* _What you need to do_
Would you reproduce exactly the lines below from the one holding "This screenshot has width=604, height=554." through the one holding "The width and height of the screenshot is (1265, 556).", inclusive, and no others?

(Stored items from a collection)
"""
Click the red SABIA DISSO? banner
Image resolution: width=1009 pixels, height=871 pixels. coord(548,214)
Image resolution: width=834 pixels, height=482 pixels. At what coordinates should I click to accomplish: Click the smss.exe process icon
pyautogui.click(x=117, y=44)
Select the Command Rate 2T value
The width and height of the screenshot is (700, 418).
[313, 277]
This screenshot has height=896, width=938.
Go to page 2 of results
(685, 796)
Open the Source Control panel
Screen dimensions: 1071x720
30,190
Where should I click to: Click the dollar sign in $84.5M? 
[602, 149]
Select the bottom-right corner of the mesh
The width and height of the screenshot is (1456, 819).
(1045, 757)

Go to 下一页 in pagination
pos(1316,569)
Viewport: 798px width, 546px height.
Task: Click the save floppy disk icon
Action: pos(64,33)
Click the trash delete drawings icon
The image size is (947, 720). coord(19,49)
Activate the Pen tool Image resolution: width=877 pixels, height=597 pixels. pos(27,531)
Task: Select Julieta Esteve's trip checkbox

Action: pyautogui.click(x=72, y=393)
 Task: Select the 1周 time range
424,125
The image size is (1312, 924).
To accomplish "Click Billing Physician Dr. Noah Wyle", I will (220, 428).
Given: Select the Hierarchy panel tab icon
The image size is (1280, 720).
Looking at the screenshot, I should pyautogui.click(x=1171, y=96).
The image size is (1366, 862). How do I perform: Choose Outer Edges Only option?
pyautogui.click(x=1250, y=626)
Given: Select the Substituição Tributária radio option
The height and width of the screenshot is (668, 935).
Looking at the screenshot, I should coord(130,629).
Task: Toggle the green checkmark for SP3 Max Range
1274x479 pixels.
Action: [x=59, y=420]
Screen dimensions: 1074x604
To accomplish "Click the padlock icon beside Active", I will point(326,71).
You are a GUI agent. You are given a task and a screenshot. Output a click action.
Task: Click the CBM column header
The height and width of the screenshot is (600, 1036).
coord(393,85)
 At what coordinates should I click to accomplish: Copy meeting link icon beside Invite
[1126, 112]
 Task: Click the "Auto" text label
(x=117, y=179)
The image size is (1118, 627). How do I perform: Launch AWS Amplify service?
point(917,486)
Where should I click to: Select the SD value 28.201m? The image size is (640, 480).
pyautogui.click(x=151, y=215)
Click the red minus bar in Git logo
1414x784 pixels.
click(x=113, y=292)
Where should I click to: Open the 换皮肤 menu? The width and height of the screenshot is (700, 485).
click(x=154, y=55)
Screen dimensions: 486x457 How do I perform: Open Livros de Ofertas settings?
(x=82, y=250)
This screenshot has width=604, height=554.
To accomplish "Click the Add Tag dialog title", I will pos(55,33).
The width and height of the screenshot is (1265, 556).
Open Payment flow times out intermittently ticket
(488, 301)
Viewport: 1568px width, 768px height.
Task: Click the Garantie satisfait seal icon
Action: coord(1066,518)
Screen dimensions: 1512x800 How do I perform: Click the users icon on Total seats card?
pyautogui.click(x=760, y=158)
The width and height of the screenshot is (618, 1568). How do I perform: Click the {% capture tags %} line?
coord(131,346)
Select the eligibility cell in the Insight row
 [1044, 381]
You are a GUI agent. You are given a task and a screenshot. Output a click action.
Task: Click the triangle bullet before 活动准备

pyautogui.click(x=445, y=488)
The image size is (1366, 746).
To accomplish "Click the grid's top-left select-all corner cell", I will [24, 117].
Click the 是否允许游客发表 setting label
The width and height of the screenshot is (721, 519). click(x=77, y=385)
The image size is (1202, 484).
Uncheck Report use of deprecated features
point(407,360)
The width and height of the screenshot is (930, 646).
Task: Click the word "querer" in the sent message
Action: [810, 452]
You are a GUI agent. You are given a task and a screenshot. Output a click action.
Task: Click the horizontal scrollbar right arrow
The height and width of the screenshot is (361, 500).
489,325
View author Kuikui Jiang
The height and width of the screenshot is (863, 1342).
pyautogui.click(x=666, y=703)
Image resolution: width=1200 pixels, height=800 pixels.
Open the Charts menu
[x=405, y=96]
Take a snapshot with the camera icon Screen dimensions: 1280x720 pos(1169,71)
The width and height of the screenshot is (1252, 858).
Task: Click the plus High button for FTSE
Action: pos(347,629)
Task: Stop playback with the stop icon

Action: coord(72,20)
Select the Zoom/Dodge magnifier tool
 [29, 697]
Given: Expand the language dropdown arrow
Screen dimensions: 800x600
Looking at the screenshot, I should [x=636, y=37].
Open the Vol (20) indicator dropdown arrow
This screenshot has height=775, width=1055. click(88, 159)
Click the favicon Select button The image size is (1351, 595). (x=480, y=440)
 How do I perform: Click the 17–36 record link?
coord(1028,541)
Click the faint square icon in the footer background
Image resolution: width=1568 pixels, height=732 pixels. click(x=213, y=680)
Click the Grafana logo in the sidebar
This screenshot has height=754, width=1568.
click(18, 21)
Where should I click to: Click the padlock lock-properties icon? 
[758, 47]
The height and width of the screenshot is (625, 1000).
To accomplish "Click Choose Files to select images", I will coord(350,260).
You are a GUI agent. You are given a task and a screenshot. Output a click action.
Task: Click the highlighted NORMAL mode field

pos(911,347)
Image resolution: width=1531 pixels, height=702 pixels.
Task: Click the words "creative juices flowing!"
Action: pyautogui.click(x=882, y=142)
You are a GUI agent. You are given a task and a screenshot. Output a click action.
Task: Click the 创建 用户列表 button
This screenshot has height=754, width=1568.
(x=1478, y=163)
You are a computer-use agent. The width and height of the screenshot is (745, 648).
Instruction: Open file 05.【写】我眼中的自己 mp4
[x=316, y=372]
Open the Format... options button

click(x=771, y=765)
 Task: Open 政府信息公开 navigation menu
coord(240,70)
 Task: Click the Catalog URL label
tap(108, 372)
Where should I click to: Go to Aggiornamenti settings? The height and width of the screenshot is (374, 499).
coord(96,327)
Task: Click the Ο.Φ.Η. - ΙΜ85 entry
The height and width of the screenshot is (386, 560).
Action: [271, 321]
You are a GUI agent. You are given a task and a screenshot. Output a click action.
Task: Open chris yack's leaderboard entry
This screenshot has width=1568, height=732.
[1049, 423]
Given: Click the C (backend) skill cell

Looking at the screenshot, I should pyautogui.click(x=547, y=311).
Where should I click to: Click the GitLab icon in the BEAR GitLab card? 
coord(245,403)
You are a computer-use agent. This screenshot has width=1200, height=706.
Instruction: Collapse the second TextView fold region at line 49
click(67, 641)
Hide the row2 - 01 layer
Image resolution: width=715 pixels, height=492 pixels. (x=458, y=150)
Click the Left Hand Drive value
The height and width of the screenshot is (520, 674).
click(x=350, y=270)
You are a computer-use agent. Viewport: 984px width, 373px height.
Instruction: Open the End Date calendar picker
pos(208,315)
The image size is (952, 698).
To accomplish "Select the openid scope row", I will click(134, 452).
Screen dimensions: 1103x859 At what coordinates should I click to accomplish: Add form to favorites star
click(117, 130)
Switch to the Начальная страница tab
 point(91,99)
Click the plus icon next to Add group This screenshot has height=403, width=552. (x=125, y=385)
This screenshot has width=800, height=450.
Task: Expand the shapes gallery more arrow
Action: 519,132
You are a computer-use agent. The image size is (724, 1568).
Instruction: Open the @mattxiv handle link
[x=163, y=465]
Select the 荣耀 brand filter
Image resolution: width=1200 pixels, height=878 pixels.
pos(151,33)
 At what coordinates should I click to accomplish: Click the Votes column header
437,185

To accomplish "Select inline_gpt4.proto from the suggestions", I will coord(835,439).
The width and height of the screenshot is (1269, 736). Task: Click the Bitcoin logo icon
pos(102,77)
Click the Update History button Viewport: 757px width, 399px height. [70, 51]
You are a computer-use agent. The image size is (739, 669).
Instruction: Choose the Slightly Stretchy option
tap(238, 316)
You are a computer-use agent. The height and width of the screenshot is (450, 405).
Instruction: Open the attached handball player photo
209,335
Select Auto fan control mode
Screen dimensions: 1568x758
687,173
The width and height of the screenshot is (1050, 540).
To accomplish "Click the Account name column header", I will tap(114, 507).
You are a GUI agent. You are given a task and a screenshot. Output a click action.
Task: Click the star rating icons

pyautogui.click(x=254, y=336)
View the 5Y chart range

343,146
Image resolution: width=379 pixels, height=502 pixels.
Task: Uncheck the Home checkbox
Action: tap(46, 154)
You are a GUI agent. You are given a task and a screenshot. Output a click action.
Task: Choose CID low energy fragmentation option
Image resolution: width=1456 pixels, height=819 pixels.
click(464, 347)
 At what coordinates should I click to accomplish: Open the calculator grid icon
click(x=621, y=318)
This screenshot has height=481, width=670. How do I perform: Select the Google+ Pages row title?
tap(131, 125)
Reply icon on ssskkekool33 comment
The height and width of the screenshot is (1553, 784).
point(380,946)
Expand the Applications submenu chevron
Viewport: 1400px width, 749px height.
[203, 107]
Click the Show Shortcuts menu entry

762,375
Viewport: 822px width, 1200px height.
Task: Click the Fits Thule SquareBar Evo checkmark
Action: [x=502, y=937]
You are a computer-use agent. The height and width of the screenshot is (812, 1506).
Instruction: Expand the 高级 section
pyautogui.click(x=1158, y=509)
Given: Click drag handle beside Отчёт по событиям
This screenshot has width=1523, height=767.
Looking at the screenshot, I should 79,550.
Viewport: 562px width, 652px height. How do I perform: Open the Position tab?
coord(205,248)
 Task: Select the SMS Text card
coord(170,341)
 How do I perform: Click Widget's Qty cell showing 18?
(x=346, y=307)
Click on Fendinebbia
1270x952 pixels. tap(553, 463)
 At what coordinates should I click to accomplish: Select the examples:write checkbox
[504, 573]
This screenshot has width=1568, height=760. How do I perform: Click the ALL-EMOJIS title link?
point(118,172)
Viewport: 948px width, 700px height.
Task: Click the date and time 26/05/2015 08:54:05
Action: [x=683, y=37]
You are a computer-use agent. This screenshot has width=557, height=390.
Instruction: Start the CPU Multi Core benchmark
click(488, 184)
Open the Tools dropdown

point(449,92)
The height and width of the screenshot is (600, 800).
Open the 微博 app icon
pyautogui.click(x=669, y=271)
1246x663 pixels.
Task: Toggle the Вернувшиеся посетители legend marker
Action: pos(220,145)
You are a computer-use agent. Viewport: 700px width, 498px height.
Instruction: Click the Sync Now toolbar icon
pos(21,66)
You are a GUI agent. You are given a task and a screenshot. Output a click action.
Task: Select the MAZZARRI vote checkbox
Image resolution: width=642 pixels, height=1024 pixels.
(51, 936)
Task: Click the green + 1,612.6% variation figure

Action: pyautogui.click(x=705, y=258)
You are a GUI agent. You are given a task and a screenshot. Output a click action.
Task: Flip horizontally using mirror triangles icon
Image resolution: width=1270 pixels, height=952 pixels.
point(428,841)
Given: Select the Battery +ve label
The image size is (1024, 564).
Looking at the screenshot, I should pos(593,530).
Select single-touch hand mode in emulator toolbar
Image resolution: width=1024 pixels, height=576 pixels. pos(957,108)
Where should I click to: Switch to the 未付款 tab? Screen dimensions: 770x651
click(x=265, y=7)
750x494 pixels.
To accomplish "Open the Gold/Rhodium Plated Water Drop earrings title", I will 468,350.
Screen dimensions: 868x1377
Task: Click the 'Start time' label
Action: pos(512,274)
"""
* _Result for this exercise_
This screenshot has width=604, height=554.
To accomplish "Click the Add Tag dialog title", I will pos(55,33).
The width and height of the screenshot is (1265, 556).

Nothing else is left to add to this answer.